Hey. I looked into this today and I think the number of partitions is preserved, but each partition has
n_jobs=1
hardcoded. How many partitions did you have when you were using 320 CPUs?
a
Hi @José Morales, are you talking about the default partition config in spark, or the DF partition after reading? I don't know if the data is distributed differently later in the code, but at the time of reading it has only one partition (because it's read from a single file, written with pandas)
and 162 if using repartition method on TS id
Copy code
df = spark.read.parquet(f"{base_s3_dir_path}/{cutoff}/{input_dfs_dir_name}/df.parquet").repartition("unique_id")
df.rdd.getNumPartitions() # 162
and 200 by default?
spark.conf.get("spark.sql.shuffle.partitions") # 200
Oh, by forcing a 320 repartition, I've increased CPU utilisation from 30 to 60%!
j
Hey. I meant the DF partitioning, so exactly what you did is what I expect would help reducing the time. How many CPUs does each executor have? I'm not sure if two tasks can run concurrently on the same executor
a
Hello José, I don't find the precise answer, but during the ARIMA fit, I can see that the maximum number of task is 200 (20/32 per executor = compute workers on databricks)
j
I think it's doing a shuffle first and then the training, so that's probably the shuffle partitions.

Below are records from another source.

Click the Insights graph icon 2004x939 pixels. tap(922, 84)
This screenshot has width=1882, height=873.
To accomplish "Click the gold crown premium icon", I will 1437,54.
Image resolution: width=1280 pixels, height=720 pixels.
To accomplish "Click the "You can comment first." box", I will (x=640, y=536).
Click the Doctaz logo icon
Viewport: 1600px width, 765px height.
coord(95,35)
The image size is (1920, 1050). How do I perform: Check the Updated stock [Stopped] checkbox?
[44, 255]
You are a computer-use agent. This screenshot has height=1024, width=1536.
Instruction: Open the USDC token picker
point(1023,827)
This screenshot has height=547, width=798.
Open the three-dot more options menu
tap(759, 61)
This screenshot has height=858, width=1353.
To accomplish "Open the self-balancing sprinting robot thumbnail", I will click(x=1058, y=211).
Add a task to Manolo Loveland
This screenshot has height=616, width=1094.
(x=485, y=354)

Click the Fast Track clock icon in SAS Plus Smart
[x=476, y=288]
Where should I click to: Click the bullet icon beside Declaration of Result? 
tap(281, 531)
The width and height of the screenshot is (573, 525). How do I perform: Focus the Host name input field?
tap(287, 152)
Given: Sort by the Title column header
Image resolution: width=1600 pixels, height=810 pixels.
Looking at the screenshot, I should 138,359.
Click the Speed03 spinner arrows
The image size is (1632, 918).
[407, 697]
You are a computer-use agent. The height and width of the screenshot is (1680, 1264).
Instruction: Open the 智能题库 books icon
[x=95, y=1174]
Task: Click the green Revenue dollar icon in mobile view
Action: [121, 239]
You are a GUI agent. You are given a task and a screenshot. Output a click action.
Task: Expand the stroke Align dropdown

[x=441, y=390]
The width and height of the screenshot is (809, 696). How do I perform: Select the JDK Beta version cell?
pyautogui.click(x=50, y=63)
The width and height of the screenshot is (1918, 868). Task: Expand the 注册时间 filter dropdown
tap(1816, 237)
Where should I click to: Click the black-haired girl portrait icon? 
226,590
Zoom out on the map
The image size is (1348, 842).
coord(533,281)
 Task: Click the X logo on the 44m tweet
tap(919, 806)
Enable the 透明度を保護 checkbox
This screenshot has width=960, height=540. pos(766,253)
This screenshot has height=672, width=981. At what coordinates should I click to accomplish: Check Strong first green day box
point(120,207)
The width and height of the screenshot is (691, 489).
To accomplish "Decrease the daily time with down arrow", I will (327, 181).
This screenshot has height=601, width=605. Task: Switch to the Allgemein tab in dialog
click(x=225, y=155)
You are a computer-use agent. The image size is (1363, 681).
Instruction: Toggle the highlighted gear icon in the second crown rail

Can you increase them to a multiple of your cores? e.g.
spark.conf.set("spark.sql.shuffle.partitions", 640)
a
It seems to work, up to 98% cpu usage with this settings:
Copy code
num_worker_cores = 320
spark.conf.set("spark.sql.shuffle.partitions", num_worker_cores*4)
spark.conf.set("spark.sql.adaptive.enabled", "false")
I don't know is the last one is usefull, and if x4 multiplier is ok, but anyway
j
Nice!
🙌 1
a
I retested,
spark.conf.set("spark.sql.shuffle.partitions", num_worker_cores)
is enough, the problem was simply to overcome the default limit of 200. Thanks again for your help @José Morales!
🙌 1